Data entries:
┌──
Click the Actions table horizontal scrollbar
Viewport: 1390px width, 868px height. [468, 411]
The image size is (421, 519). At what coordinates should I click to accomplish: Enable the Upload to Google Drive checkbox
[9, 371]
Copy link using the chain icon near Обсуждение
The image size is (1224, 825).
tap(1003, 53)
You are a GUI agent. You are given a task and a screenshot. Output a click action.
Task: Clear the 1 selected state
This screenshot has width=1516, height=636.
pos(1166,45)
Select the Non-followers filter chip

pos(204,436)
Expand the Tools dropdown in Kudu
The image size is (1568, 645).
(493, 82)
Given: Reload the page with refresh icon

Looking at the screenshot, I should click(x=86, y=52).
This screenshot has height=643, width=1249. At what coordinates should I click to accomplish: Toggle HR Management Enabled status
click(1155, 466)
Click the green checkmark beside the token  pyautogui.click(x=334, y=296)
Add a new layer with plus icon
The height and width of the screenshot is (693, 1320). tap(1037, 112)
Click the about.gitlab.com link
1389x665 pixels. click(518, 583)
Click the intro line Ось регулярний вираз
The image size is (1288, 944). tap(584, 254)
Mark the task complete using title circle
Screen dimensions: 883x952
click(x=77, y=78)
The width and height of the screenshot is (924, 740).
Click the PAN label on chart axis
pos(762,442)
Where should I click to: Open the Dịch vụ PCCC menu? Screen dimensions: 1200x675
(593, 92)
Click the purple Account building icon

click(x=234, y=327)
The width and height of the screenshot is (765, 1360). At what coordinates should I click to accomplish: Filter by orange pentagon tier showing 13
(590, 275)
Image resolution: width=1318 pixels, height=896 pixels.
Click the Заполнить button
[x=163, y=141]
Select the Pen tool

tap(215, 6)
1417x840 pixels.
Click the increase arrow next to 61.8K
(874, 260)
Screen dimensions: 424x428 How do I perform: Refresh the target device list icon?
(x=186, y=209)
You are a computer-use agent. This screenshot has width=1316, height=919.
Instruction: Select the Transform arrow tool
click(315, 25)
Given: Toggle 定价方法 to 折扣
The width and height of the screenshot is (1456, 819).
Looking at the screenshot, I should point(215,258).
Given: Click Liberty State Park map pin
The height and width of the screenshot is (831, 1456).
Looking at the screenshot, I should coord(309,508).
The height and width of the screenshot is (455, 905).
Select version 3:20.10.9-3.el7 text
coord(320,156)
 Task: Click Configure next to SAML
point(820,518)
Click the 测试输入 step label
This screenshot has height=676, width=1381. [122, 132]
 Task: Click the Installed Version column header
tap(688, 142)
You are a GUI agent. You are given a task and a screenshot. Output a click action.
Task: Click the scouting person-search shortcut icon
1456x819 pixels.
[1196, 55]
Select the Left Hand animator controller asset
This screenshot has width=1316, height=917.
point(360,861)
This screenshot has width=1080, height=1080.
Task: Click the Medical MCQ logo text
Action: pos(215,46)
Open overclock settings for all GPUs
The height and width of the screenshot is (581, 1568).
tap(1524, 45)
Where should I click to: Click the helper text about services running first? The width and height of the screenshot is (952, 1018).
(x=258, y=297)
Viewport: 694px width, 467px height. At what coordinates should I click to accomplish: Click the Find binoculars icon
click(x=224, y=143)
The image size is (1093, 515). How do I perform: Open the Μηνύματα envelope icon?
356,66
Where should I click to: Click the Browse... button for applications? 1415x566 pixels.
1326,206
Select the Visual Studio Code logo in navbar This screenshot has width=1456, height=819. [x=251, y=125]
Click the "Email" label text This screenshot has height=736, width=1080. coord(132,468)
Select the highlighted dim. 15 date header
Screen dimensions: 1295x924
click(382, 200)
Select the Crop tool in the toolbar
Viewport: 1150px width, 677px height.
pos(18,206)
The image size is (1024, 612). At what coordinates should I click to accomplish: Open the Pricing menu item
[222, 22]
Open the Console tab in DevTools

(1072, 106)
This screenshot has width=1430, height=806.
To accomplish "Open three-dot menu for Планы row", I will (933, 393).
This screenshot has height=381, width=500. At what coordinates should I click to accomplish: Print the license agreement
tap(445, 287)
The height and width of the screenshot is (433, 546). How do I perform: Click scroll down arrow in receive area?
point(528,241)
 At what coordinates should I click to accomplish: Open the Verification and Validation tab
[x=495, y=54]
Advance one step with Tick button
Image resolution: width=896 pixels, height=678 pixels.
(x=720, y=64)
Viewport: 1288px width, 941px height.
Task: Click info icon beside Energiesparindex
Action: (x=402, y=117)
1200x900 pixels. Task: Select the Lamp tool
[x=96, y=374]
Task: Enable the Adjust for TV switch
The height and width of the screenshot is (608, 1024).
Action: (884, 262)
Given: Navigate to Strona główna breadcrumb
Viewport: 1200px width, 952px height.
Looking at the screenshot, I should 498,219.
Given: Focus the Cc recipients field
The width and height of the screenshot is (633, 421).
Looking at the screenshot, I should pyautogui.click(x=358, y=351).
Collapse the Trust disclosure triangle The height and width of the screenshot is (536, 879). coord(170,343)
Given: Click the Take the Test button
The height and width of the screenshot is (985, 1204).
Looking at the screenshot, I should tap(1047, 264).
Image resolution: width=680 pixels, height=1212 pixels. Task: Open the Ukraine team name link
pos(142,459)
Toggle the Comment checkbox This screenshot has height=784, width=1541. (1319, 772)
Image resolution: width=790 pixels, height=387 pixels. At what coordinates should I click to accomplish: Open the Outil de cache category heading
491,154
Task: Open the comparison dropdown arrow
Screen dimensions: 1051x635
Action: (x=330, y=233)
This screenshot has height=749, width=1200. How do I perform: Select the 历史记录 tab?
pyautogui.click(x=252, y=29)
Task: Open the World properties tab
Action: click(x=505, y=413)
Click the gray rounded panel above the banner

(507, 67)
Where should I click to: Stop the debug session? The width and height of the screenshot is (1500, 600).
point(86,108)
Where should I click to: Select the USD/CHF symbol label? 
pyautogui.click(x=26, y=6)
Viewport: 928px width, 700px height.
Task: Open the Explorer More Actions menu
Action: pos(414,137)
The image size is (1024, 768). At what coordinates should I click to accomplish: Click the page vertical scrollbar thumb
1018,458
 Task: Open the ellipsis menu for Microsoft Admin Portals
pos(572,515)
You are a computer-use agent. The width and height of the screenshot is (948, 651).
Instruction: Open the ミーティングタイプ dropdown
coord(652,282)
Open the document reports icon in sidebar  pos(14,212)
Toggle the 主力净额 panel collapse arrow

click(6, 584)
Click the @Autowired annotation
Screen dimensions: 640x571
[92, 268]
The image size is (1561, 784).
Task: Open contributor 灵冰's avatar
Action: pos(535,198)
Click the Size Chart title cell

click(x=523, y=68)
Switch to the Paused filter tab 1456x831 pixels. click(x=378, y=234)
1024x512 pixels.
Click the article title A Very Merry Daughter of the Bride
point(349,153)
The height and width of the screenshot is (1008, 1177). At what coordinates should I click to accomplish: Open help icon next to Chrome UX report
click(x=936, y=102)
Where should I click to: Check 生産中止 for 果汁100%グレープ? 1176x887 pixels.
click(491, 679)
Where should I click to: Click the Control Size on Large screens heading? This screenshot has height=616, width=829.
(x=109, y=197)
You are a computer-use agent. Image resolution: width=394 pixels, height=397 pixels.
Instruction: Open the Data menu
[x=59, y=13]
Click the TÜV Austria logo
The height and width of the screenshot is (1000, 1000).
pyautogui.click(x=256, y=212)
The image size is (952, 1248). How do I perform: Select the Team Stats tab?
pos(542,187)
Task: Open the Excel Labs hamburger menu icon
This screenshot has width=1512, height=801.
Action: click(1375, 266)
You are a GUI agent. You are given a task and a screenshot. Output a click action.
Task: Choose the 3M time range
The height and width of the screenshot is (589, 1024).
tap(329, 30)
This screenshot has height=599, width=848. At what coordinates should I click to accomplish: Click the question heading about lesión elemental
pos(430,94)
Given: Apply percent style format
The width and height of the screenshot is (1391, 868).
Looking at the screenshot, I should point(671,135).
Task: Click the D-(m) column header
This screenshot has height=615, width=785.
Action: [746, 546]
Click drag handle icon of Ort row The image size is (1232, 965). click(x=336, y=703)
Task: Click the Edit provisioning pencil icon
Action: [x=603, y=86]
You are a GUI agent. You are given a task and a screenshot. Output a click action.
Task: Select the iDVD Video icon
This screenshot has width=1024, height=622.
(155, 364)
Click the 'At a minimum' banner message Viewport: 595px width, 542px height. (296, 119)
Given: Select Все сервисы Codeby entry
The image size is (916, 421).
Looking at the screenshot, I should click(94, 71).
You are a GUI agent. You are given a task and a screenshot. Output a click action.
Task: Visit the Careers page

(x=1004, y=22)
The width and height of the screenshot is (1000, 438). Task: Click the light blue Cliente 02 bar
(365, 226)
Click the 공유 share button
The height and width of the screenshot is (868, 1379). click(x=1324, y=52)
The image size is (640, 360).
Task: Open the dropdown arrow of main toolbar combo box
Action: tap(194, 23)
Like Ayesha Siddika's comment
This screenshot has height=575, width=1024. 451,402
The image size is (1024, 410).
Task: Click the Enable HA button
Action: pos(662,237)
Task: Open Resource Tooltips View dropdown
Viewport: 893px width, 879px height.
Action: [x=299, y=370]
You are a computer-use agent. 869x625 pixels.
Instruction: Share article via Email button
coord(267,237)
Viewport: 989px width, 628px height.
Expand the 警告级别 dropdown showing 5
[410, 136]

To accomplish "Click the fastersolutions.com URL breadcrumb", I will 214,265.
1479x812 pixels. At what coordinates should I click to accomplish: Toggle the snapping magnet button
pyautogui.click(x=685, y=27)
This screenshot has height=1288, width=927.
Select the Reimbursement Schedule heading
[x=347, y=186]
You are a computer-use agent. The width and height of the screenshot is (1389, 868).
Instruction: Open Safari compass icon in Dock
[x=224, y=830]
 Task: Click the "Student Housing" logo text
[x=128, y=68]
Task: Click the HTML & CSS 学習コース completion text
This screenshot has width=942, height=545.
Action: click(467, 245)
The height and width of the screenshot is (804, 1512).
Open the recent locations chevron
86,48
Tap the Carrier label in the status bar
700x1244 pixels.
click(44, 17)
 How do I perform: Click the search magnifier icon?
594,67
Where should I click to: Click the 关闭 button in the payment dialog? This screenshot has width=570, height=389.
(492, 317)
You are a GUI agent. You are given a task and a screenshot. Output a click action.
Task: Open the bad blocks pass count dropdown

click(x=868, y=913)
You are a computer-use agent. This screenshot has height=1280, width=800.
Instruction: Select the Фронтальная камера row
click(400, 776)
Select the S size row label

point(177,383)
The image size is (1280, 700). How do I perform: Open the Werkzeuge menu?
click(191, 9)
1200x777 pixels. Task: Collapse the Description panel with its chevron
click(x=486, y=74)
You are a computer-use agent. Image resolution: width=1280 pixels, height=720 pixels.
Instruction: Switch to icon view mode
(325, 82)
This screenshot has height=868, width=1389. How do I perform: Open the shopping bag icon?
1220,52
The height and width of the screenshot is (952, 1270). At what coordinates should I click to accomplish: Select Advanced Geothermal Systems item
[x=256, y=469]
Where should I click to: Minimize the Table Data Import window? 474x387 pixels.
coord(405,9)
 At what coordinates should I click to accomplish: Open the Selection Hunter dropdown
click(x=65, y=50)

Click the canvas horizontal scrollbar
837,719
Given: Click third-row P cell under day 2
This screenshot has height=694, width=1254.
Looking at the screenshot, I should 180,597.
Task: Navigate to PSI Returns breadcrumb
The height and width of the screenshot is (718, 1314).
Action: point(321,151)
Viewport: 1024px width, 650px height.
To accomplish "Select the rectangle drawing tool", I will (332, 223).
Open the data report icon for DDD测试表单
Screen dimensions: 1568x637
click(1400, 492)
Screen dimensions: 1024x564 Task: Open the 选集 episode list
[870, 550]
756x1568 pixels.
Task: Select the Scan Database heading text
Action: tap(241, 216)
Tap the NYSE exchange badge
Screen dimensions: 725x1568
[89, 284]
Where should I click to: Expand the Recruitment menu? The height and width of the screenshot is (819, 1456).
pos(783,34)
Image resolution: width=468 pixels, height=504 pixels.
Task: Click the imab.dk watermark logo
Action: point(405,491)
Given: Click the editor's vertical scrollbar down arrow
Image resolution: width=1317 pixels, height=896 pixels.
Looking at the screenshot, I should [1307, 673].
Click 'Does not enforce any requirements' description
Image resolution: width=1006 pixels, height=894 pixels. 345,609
└──
Please set down the data from the line with "Where should I click to: Open" up to and including the line with "click(315, 25)", reproducing each line word for word.

Where should I click to: Open the Dịch vụ PCCC menu? Screen dimensions: 1200x675
(593, 92)
Click the purple Account building icon

click(x=234, y=327)
The width and height of the screenshot is (765, 1360). At what coordinates should I click to accomplish: Filter by orange pentagon tier showing 13
(590, 275)
Image resolution: width=1318 pixels, height=896 pixels.
Click the Заполнить button
[x=163, y=141]
Select the Pen tool

tap(215, 6)
1417x840 pixels.
Click the increase arrow next to 61.8K
(874, 260)
Screen dimensions: 424x428 How do I perform: Refresh the target device list icon?
(x=186, y=209)
You are a computer-use agent. This screenshot has width=1316, height=919.
Instruction: Select the Transform arrow tool
click(315, 25)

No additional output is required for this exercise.